There’s also the testing code itself to consider. LSL scripts take up space and there isn’t much available. What should we do? Judgment call.

There are a couple of things that I’m pretty sure of, though. First, if we remove all the testing code, we’ll never put it back. Next time we work on the program, whenever that is, we’ll have lost it. Second, I happen to know that Dizzi intends to make some changes to this code, to make the horse jump. In fact, she has made those changes to her version already. Will she pick up this version and use it instead? Should she? We’ll talk about that in the summary below. Here’s what I’m going to do: I’m going to comment out all the test code, but leave it in for history. In a real program it would be in a separate module but we don’t have that luxury here.

On another day, I might remove it. On yet another day, I’d leave it in just disabled. Today, I’m for commenting it out. I’ll put the final program at the very end of this article, after the summary. And here’s the summary:

### Summary

The point of this long series of articles was to experiment with refactoring in LSL, to learn  how to do it, and to show you how I would do it. Your job, as always, is to take what you see here and pull whatever value you can from it.

My own assessment of this experiment is that it went pretty well. There were no long periods of confusion, and I’m very sure that the program is doing exactly what the original did except in the few places where I really intended to change it. I feel that the code is more readable now, and more consistent. (It’s OK if you don’t agree with that: whenever we improve any code, we should do it to make it more like our own, or our team’s own, standard of goodness. Now, of course, if you don’t like my standard of goodness, I think you’ve got some learning to do but I’m sure you feel the same way.)

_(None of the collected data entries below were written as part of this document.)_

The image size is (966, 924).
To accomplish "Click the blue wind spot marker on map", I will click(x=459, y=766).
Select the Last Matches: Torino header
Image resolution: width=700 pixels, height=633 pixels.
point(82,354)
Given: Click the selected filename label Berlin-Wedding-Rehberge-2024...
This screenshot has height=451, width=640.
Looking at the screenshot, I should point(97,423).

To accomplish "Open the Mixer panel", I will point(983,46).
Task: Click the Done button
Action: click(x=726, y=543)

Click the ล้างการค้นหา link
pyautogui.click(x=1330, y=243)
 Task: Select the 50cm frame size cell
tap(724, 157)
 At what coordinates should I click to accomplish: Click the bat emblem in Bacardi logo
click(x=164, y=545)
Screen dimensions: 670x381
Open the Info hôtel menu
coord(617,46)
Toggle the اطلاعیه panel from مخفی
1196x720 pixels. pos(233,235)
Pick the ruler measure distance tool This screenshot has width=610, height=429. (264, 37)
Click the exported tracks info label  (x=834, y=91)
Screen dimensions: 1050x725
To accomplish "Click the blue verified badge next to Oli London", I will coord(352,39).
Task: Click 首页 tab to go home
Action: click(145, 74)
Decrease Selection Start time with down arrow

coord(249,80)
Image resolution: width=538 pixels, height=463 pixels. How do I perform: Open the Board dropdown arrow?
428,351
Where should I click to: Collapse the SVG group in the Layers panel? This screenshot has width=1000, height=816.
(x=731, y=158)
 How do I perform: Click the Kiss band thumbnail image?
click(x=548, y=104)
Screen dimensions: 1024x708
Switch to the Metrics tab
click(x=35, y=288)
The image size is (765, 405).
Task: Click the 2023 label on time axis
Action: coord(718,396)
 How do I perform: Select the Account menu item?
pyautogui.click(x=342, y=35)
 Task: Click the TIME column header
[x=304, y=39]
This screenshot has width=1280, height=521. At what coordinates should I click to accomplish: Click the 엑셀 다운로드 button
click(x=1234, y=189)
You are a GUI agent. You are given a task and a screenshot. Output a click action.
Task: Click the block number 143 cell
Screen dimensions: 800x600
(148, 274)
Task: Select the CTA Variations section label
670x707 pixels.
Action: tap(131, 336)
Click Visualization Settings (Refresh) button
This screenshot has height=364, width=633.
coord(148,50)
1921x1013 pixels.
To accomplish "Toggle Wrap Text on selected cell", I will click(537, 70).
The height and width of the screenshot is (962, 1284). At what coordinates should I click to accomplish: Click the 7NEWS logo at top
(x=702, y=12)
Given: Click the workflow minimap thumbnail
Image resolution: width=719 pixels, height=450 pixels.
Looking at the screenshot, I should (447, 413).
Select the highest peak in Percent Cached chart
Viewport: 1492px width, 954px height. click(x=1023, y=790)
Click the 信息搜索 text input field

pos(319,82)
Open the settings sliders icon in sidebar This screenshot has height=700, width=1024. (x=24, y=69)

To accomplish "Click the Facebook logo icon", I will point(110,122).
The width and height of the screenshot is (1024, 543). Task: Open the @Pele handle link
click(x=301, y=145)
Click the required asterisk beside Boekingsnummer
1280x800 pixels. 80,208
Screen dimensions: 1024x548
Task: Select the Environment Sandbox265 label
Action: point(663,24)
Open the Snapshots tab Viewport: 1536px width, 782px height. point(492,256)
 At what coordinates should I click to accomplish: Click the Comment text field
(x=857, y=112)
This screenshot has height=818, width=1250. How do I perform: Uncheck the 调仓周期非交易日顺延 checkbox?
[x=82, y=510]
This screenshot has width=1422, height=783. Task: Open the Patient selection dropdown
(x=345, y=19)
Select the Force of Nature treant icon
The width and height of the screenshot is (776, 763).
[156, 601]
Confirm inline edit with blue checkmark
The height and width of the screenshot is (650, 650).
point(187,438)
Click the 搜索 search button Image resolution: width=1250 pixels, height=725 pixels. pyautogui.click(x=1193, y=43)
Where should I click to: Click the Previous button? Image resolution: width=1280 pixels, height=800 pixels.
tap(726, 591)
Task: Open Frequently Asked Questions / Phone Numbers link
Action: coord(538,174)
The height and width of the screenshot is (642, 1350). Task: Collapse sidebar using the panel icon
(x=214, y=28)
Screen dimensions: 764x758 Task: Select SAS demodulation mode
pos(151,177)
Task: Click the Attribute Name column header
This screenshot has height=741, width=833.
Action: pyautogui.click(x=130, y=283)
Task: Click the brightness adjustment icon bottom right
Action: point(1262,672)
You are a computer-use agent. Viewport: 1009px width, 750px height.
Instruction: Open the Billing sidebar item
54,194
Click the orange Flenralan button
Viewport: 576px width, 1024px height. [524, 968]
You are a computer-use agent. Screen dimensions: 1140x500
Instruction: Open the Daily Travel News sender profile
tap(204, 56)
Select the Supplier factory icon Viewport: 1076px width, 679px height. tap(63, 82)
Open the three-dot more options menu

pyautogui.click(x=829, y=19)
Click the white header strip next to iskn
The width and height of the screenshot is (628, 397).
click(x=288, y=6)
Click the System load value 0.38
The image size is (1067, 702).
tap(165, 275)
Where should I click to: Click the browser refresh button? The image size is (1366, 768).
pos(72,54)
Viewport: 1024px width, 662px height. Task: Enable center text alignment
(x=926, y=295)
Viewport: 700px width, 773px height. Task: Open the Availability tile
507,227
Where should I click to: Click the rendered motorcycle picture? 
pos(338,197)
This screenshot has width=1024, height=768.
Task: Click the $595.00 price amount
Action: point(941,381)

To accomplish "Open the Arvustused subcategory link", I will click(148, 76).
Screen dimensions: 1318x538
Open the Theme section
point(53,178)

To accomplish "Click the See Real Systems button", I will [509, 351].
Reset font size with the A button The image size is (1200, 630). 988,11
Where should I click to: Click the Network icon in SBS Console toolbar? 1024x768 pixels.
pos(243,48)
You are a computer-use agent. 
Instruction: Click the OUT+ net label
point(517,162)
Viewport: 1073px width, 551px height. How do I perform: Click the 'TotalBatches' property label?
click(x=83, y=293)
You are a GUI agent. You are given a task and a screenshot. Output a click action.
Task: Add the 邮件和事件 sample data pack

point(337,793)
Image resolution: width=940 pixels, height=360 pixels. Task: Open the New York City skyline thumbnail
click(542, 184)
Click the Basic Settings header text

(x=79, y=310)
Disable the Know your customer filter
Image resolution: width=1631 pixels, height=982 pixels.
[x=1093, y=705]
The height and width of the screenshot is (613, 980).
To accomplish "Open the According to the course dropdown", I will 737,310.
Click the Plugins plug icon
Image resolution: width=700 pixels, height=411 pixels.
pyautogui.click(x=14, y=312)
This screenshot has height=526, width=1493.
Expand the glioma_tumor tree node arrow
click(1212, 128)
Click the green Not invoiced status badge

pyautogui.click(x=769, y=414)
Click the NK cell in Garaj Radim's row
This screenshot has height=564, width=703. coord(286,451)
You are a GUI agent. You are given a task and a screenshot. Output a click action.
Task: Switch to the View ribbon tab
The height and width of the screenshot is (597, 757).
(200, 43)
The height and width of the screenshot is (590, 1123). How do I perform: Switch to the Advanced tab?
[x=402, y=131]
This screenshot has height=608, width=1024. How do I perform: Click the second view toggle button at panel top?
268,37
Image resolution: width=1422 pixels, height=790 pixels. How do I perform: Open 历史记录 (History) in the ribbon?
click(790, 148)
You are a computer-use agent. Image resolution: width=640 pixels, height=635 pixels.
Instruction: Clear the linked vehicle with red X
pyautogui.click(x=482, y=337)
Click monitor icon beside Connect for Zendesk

Here’s my list of the important things in the process I used here:

1. Surround the code with tests. These are called “characterization tests”. They characterize the code, making sure that it continues to do what it originally did. With these tests in place, we can change anything, confident that if we break it, the tests will tell us.
2. Change things in tiny steps. When we write or change code, we probably make mistakes at a roughly constant rate. We might even make more mistakes as we go along, from tiredness, or from trying to remember too many things at once. So we always make little changes, and run the tests again. This way, when we do make a mistake, it’s easier to find and remove.
3. Look for and remove duplication. Looking back over these articles, notice how many times the improvement I found was about removing duplication. Multiple occurrences of the same or similar lines of code are opportunities to consolidate. Consolidating code makes most of it simpler, and concentrates any necessary complication in localized places.
4. Improve the code’s expressiveness. Often, just renaming a variable or function can make the code easier to understand. I picked the names like leg_position_2 to help me, and future readers, to figure out what’s going on.

So that’s the approach. I found this whole exercise almost relaxing. I felt no stress that I might break the program, because I had my tests. I went in little steps, so I could stop whenever I was hungry or someone wanted to take me dancing. And even though it took ages to write these articles (and, I’m sorry, to read them), the actual process of coding was probably less than one-tenth of the time.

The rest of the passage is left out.